= Document segment =

☆ ☆ ☆ ☆

How Much of Finland's Energy Comes from Wind and Solar?
Finland’s Wind and Solar Share: 13.2% of Electricity in 2023 — But Only 4.1% of Total Final Energy
Wind and solar power generated 13.2% of Finland’s electricity in 2023 — a dramatic rise from 0.4% in 2015 — yet contributed just 4.1% of the country’s total final energy consumption (which includes transport, heating, and industry). This gap highlights a critical distinction: Finland’s electricity grid is rapidly decarbonizing, but its broader energy system remains heavily reliant on biomass (32.7%), nuclear (35.1%), and imported fossil fuels for heat and mobility.
Wind vs. Solar: A Stark Imbalance in Finland’s Renewable Mix
Wind dominates Finland’s renewable electricity expansion. In 2023, wind supplied 12.6% of national electricity generation (14.9 TWh), while solar contributed only 0.6% (0.7 TWh). This 21:1 ratio reflects Finland’s geography, policy priorities, and economics — not technological limitations.
- Wind capacity: 6,282 MW installed by end-2023 (Fingrid, 2024)
- Solar capacity: 1,134 MW (mostly rooftop PV; Statistics Finland, 2024)

☆ ☆ ☆ ☆

= Given data =
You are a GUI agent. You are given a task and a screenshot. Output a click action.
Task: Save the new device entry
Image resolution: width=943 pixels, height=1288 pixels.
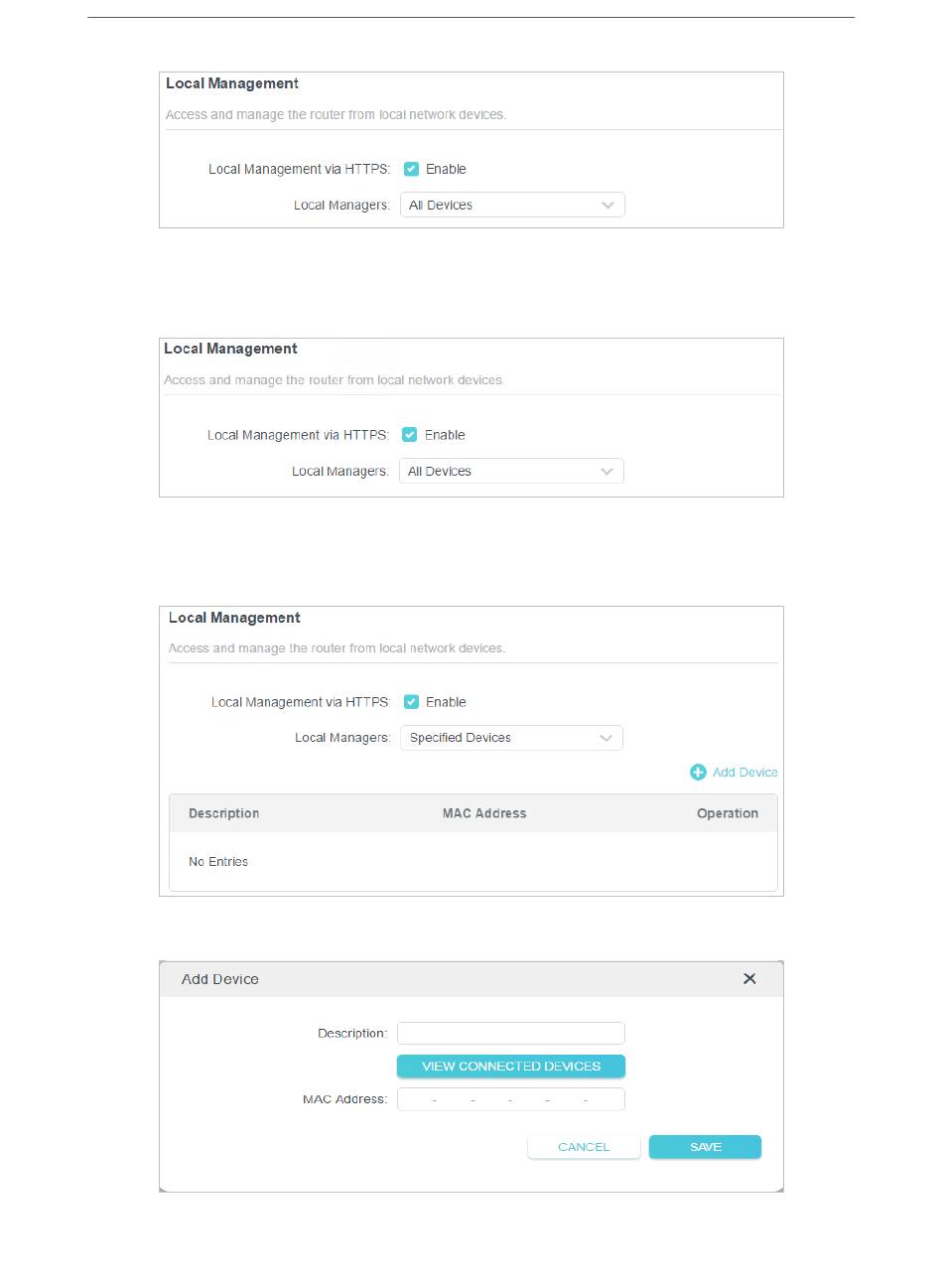(705, 1147)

☆ ☆ ☆ ☆

= Task statement =
In the article on Finland's wind and solar share, retype word for word the section that opens with the words containing "How Much of" and closes with "heat and mobility.".

= Solution for this problem =
How Much of Finland's Energy Comes from Wind and Solar?
Finland’s Wind and Solar Share: 13.2% of Electricity in 2023 — But Only 4.1% of Total Final Energy
Wind and solar power generated 13.2% of Finland’s electricity in 2023 — a dramatic rise from 0.4% in 2015 — yet contributed just 4.1% of the country’s total final energy consumption (which includes transport, heating, and industry). This gap highlights a critical distinction: Finland’s electricity grid is rapidly decarbonizing, but its broader energy system remains heavily reliant on biomass (32.7%), nuclear (35.1%), and imported fossil fuels for heat and mobility.